A Day With Peter Edward Rose Revisited
Regardless of your view of Peter Edward Rose, this hit, 4192, was immortal. Something we will never see again in our lifetime. Something I witnessed at nine years old, when my father had an extra ticket and decided to take his son. I sat with my Uncle Hero, up in the Green Seats in deep centerfield. They always talk about how long the standing ovation lasted (over ten minutes) and I remember it feeling like forever. Even though Riverfront Stadium is long gone, and Pete Rose is shunned from Major League Baseball (gambling had nothing to do with his hits) -- I still regard this as one of the defining moments in my life. It made me love baseball more than most other things. Made it a religion. Devout.
Coincidence and Conspiracy riddle the date. September 11th, 1985. Another shadow that looms over Rose. When I heard MLB was allowing Rose back on a baseball field, to celebrate 25 years later, it was a given that I'd take my father. J. Duane Elliott, for his birthday (September 10th, 2010). He brought me to the games for the last 33 years, so I owed him. I like him much more than Pete. Dad's the real hero.
The anniversary festivities were a bit underwhelming. Pete can walk around an MLB field, but can't speak on one. His taped comments were probably the best part. To hear him advise young players to come clean before the hammer comes down -- it actually humbling. Pete should'a talked way back when. When they would'a just suspended him a season or two, then embrace him back and let him become a legendary manager, with a gamblin' hiccup in his career. Too little, too late, but at least he's telling the Roger Clemens of the game to fess up quick.
Pete circled the Great American Ball Park in a golf cart, stomped on first base, met some old legends (Eric Davis, a childhood favorite), accepted a crystal trophy, and got a few "hall of fame" chants from the surprisingly small crowd (for this event anyways). He'll make it. In his lifetime I hope. In my lifetime I hope. A trip to Cooperstown is necessary. Something I hope my father and I can share -- like this game, like the first game.

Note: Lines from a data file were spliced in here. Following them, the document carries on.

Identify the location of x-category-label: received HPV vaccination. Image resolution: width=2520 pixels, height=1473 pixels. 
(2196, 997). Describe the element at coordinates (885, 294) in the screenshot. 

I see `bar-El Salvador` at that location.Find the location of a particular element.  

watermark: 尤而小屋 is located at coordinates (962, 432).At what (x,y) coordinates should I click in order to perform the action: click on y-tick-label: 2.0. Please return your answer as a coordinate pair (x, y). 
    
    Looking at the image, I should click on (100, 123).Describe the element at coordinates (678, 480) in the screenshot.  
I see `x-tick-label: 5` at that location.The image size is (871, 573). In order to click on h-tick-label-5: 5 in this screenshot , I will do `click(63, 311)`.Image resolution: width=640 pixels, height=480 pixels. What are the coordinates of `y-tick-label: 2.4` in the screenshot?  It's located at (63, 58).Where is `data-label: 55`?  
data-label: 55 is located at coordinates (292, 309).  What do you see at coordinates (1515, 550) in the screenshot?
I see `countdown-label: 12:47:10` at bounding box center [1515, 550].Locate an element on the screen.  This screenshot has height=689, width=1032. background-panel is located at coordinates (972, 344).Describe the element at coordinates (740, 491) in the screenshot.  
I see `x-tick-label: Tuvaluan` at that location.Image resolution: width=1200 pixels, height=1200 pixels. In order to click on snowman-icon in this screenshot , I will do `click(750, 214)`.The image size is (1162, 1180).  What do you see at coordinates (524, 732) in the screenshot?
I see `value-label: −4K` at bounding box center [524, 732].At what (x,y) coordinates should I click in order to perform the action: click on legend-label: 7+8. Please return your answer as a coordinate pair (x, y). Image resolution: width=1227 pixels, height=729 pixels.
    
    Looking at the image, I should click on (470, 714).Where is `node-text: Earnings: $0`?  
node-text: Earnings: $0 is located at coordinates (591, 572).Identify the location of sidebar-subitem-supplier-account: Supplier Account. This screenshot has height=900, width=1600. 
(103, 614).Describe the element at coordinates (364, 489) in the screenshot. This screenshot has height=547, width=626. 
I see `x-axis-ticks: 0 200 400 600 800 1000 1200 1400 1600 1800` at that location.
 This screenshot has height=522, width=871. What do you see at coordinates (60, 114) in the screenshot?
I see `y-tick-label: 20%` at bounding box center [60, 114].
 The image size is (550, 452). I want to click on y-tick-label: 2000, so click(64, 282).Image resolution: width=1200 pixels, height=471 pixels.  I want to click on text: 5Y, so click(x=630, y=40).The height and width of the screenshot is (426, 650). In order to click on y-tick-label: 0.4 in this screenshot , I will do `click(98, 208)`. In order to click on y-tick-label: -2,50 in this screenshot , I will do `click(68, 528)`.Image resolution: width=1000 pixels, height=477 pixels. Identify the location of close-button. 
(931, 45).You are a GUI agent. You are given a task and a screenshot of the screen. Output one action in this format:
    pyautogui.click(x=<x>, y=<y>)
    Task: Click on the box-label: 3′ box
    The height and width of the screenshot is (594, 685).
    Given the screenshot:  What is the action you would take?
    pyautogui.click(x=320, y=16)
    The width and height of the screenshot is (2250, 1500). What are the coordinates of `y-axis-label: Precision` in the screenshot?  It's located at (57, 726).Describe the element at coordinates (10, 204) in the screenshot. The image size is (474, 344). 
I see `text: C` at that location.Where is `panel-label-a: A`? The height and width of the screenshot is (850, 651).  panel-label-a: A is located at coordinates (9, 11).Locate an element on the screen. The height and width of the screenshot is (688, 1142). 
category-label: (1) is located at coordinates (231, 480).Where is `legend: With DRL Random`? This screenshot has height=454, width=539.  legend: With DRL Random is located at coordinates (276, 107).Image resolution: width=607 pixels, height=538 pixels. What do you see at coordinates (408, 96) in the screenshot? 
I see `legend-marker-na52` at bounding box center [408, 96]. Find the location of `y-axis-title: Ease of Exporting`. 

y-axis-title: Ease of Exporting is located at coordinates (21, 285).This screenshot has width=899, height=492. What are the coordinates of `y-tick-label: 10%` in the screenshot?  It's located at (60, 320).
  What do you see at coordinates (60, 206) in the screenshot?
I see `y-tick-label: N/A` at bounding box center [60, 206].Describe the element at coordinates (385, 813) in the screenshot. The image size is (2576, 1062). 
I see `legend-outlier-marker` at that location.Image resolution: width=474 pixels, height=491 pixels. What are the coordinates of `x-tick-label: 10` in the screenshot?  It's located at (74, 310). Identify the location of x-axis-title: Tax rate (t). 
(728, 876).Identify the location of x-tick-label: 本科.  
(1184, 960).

Our game? Well, the Reds have been hit or miss as of late, but this night was all about the comeback heroics we've seen all year. Saw the Chapman give up the lead, but pitch a 103 MPH fastball and a 90 MPH slider (thee nasty boy/el muchacho repugnante) and then saw Joey Votto-matic launch an opposite field home run to win the game, break the tie in the bottom of the 10th. On that night, things seemed perfect.